** Opening EXERCISE DATA block **
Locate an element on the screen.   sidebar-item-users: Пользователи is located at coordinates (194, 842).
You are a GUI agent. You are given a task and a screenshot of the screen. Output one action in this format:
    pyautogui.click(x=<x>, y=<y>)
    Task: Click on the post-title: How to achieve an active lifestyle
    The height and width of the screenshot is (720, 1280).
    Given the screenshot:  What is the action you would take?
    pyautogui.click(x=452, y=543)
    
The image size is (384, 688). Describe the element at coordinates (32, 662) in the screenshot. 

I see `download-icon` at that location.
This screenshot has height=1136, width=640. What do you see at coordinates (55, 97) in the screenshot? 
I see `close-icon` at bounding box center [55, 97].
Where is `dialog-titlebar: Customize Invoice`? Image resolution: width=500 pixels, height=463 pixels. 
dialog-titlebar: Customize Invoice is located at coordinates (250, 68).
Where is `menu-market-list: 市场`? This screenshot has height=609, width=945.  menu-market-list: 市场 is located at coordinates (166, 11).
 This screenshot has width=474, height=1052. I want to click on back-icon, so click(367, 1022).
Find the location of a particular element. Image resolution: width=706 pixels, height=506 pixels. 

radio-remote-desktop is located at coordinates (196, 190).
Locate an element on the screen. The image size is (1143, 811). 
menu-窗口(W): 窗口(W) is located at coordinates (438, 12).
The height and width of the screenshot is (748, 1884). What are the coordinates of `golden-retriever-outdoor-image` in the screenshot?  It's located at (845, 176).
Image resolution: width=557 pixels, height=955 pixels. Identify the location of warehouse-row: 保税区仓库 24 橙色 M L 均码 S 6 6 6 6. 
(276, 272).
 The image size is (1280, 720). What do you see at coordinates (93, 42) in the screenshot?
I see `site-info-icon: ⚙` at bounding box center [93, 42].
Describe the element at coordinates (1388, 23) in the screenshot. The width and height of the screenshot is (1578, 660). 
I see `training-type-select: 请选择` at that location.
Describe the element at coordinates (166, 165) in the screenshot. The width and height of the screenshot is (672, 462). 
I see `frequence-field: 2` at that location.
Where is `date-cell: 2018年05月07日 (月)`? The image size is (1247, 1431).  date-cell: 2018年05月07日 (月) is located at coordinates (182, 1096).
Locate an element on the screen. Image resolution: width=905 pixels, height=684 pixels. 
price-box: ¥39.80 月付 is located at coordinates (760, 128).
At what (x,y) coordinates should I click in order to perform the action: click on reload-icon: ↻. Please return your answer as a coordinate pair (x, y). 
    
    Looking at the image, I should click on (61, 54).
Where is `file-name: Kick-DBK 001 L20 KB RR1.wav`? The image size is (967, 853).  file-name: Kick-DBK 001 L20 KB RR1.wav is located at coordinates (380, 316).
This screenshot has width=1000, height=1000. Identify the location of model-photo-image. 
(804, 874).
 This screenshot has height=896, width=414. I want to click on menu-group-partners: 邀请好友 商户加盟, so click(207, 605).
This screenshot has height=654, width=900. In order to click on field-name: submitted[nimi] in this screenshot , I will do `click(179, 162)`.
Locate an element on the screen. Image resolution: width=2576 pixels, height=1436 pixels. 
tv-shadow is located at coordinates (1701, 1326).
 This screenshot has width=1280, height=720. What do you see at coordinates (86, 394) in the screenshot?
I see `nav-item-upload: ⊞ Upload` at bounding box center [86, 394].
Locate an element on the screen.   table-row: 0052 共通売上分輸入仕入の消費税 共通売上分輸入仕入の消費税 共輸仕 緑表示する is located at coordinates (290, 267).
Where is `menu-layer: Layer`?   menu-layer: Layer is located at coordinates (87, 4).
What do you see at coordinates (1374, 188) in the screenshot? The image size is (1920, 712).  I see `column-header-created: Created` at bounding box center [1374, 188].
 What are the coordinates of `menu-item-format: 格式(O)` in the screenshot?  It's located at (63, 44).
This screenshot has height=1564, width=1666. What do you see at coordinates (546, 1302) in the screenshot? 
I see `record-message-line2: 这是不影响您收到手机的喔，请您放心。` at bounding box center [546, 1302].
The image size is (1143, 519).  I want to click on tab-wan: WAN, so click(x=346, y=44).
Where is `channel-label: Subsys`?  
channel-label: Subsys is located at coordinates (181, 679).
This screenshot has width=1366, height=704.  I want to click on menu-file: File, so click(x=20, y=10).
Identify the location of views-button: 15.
** Closing EXERCISE DATA block **
**ACTIVITY**
Count the lines of the entries above that contain the string "should". Case counts. Reply with the number alone.

**PROBLEM SOLUTION**
2